В первой речи, которую Гитлер в качестве канцлера произнес по радио 2 февраля 1933 года, он искусно затронул чувствительную струнку в сердцах демократических стран.
«Мы были бы счастливы, если бы весь остальной мир путем сокращений вооружений избавил нас от необходимости постоянно увеличивать наши вооружения».
Для Даладье риторическая фраза Гитлера прозвучала как приглашение. Она оказалась для него как нельзя более кстати, чтобы преодолеть внутренние затруднения, грозившие в любой момент опрокинуть его неустойчивый кабинет. Если бы ему удалось достичь какого-либо соглашения с Германией, это неимоверно укрепило бы его положение, особенно среди правых партий.
Во Франции правые партии по традиции считали патриотизм своей монополией. Теперь, впервые после 1918 года, правая печать стала воздерживаться от нападок на Германию. Правые никак не могли решить, как им быть дальше. Их привлекала одна сторона программы националсоциалистов — беспощадная борьба с коммунизмом. Правда, вначале их пугала другая сторона этой программы: тенденция к пангерманской экспансии, империалистские замыслы, провозглашение борьбы против «диктата» Версальского мира. Однако колебания их длились недолго, и это означало если не победу, то, по крайней мере, первый успех германской пропаганды во Франции.
Известный немецкий военный теоретик Клаузевиц писал о походе Наполеона в Россию: «Великая европейская цивилизованная страна может быть побеждена только при отсутствии единства внутри нее».

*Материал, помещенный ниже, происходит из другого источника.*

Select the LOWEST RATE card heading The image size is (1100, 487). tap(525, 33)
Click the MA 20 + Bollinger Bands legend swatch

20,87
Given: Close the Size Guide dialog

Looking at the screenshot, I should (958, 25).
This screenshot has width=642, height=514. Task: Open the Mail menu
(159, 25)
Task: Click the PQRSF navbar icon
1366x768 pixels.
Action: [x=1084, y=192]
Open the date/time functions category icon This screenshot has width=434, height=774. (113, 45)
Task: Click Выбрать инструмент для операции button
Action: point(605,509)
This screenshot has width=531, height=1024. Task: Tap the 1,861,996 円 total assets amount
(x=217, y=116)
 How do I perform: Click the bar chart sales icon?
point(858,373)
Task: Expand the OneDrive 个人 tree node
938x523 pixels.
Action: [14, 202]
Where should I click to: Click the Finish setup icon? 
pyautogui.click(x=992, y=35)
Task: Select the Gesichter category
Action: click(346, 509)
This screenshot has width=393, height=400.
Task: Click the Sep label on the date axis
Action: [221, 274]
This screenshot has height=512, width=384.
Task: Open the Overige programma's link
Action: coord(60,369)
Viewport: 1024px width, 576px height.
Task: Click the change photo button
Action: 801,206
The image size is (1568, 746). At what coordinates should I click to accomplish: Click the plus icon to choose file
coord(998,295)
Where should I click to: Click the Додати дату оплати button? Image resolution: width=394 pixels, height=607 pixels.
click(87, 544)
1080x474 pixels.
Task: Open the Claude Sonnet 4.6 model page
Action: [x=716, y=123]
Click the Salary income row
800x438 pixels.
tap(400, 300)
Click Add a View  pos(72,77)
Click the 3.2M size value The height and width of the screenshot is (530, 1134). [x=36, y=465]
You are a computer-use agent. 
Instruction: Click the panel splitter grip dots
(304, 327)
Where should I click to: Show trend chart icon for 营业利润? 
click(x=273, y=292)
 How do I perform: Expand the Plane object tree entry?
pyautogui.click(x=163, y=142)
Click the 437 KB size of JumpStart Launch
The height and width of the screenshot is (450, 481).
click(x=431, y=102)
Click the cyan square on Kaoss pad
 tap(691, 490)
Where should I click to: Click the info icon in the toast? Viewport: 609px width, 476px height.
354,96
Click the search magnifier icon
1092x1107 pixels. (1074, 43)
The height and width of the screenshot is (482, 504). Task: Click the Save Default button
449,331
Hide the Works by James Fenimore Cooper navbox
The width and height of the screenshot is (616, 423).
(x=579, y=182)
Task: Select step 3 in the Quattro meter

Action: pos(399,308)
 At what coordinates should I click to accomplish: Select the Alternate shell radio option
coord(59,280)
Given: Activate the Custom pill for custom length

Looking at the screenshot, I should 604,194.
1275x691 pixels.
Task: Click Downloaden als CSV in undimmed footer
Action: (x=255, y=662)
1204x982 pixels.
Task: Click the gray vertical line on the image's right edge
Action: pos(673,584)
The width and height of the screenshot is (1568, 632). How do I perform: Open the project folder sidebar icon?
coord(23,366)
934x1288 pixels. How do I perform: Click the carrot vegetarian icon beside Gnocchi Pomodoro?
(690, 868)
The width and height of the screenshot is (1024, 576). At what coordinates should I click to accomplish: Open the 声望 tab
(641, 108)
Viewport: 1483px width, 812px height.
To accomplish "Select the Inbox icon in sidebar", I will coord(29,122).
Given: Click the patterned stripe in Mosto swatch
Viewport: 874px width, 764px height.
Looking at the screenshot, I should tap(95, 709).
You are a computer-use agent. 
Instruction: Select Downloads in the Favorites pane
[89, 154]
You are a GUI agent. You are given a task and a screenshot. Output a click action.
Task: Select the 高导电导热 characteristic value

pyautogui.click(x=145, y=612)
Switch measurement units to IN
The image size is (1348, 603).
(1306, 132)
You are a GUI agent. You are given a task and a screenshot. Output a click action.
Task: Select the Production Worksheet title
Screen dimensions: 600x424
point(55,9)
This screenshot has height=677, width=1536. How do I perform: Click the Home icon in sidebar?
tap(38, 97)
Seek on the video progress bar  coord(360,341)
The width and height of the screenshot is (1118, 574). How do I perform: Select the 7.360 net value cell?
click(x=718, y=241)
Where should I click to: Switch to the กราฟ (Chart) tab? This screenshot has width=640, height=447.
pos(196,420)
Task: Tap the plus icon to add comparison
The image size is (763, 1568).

Сомнения и разногласия, противопоставление и разграничение частного и национального — вот что раскалывает единство.
Позиция французских правых особенно четко выявилась в связи с пожаром в рейхстаге в феврале 1933 года. Ряд французских реакционных газет с явным удовлетворением перепечатал официальные германские сообщения об обстоятельствах поджога рейхстага. Именно этот момент Даладье выбрал, чтобы послать в Берлин своего первого эмиссара. То был граф Фернан де Бринон. Он принадлежал к самому высшему кругу французского общества, был ловким журналистом, а также неофициальным доверенным лицом крупного банка. Ему случалось уже выполнять секретные миссии по поручению бывшего премьера, Пьера Лаваля. Графа рекомендовал Даладье его министр финансов, Жорж Боннэ, который был тесно связан с тем самым банком, в чьих интересах осторожно, окольными путями действовал де Бринон.
Даладье только что виделся с Макдональдом, остановившимся в Париже по пути в Рим. В погоне за призраком разоружения британский премьер-министр надеялся соблазнить Италию новой формулой — пактом четырех крупнейших держав: Великобритании, Германии, Франции и Италии. После этой-то беседы с Макдональдом Даладье отправил графа де Бринона в Берлин.
Когда слухи о проектируемом «пакте четырех» стали просачиваться наружу, с решительным протестом выступил бывший премьер Эдуард Эррио. Он был только что переизбран председателем радикал-социалистской партии, и в случае его противодействия у Даладье почти не было шансов осуществить свой проект. Поэтому Даладье поспешил услать своего бывшего школьного учителя в Америку, поручив ему выведать намерения президента Рузвельта и смягчить недовольство, вызванное в Соединенных Штатах отказом Франции сделать хотя бы символические взносы в счет уплаты военных долгов. Даладье рассчитывал таким образом сразу убить двух зайцев: он избавился от Эррио на период, когда будет закладываться фундамент «пакта четырех», и, кроме того, наградил его миссией, которая в лучшем случае могла дать самые незначительные результаты. Вопреки советам своих ближайших друзей Эррио попался в эту ловушку. Разумеется, он вернулся из США ни с чем и после этого долгое время служил излюбленной мишенью для французских карикатуристов и фельетонистов.